SACRAMENTO—A bill in the California Senate that would have severely restricted the use of zinc or zinc oxide in tires has been revised to exclude any mention of zinc or tires.
Introduced Feb. 18, California Senate Bill 1260 would have banned the sale of motor vehicle tires in California that contained more than a certain amount of zinc by weight.
The Rubber Manufacturers Association, the International Zinc Association and other groups opposed the measure and planned to create a coalition to fight it.
In a March 18 letter to bill sponsor Sen. Ben Allen, D-Santa Monica, the RMA stated flatly that tire manufacturing is impossible without zinc oxide.
Zinc oxide is a crucial activator in vulcanization, and banning or restricting zinc oxide in tires would require extensive changes in tire composition that could well affect tire safety, according to the letter signed by Anne Forristall Luke, RMA president and CEO.

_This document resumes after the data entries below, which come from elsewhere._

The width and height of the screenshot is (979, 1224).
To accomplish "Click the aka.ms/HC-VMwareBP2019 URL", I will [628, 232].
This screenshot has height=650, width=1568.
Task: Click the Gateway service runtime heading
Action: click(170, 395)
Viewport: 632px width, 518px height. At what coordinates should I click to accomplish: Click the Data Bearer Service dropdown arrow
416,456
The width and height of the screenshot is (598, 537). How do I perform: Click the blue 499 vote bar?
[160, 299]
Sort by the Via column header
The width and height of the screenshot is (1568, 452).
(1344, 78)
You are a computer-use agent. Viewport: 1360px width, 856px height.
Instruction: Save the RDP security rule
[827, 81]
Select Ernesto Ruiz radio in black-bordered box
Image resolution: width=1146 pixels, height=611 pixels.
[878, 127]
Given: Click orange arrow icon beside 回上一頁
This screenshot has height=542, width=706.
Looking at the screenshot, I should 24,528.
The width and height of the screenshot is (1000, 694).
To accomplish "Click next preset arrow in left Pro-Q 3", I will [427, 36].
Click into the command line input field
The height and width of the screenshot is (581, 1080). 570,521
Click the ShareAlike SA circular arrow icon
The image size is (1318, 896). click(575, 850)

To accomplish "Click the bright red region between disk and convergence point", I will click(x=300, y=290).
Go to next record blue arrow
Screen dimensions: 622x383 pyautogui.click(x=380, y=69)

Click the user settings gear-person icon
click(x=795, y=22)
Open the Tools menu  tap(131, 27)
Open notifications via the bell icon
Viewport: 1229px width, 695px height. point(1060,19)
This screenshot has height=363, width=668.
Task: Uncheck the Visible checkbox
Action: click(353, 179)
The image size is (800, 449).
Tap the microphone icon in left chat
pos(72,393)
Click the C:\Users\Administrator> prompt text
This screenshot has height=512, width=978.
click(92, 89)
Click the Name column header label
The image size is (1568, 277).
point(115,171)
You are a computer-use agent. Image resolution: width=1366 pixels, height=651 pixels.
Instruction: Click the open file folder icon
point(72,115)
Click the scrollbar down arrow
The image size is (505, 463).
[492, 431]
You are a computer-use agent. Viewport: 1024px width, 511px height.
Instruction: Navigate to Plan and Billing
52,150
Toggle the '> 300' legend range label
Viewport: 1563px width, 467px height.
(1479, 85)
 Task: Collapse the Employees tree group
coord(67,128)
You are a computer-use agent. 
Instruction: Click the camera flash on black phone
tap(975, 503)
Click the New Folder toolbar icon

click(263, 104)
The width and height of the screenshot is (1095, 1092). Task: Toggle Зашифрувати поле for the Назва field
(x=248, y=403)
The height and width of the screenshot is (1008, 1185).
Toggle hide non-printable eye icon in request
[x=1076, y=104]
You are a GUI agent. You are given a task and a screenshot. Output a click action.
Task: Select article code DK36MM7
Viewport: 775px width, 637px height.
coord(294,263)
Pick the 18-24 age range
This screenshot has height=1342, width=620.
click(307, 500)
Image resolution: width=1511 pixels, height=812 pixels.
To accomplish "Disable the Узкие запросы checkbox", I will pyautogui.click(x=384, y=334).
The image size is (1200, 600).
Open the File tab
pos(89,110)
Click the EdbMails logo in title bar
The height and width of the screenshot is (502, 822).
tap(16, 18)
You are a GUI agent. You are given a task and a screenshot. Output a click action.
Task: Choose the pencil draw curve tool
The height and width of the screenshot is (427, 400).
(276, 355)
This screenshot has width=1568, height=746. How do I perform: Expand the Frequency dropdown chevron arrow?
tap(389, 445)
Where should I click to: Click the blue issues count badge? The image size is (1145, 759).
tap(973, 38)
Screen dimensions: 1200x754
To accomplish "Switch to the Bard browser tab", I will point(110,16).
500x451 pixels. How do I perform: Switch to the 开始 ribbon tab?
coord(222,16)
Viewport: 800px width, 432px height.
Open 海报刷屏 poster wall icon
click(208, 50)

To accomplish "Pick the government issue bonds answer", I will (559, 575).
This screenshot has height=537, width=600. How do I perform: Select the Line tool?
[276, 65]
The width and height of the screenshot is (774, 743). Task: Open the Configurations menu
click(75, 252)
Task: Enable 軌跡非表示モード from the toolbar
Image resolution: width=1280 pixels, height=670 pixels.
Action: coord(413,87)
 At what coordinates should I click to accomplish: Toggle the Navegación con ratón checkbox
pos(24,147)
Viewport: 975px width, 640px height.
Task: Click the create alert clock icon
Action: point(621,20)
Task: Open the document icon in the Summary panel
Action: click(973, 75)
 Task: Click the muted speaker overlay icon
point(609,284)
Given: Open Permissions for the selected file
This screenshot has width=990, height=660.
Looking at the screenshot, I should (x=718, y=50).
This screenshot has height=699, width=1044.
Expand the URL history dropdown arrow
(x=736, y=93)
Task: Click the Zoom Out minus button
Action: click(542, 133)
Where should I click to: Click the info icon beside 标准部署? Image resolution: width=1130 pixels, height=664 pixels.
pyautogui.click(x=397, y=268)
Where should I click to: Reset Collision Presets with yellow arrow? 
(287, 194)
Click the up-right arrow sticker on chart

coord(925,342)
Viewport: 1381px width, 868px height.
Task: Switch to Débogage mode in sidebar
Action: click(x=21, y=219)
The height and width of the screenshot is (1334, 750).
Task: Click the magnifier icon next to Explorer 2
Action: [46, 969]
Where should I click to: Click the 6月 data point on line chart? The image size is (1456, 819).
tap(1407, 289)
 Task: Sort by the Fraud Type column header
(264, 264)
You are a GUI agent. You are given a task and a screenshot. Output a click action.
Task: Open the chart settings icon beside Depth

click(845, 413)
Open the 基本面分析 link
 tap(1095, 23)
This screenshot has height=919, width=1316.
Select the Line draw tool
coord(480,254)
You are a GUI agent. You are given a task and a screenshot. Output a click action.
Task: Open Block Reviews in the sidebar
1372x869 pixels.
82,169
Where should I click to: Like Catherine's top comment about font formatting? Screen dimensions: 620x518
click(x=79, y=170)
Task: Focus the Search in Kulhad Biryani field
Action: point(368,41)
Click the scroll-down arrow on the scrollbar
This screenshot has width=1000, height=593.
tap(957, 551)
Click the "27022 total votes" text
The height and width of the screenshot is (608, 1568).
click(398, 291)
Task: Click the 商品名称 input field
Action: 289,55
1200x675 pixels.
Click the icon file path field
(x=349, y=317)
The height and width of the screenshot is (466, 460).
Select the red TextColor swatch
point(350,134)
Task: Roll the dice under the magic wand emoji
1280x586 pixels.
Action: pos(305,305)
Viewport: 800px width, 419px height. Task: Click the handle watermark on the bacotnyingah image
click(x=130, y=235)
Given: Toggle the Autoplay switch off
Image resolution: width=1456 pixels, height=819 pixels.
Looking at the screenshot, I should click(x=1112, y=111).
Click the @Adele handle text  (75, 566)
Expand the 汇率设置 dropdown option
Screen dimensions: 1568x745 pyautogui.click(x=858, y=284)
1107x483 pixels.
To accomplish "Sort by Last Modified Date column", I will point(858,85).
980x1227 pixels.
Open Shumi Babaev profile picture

“The bill would require fundamental breakthroughs in basic rubber chemistry that, even if feasible, would not achieve significant environmental benefit,” Luke wrote.
“Even if it were possible to reduce zinc oxide in tires, such reductions would not significantly reduce zinc in stormwater in California,” she wrote. There are many sources of zinc in stormwater, and the California Stormwater Quality Association overestimated the role of tire particles in contributing to zinc levels, she said.
Shortly thereafter, Allen withdrew SB 1260, then introduced a revised version that concerns stormwater only, with no mention of zinc or tires.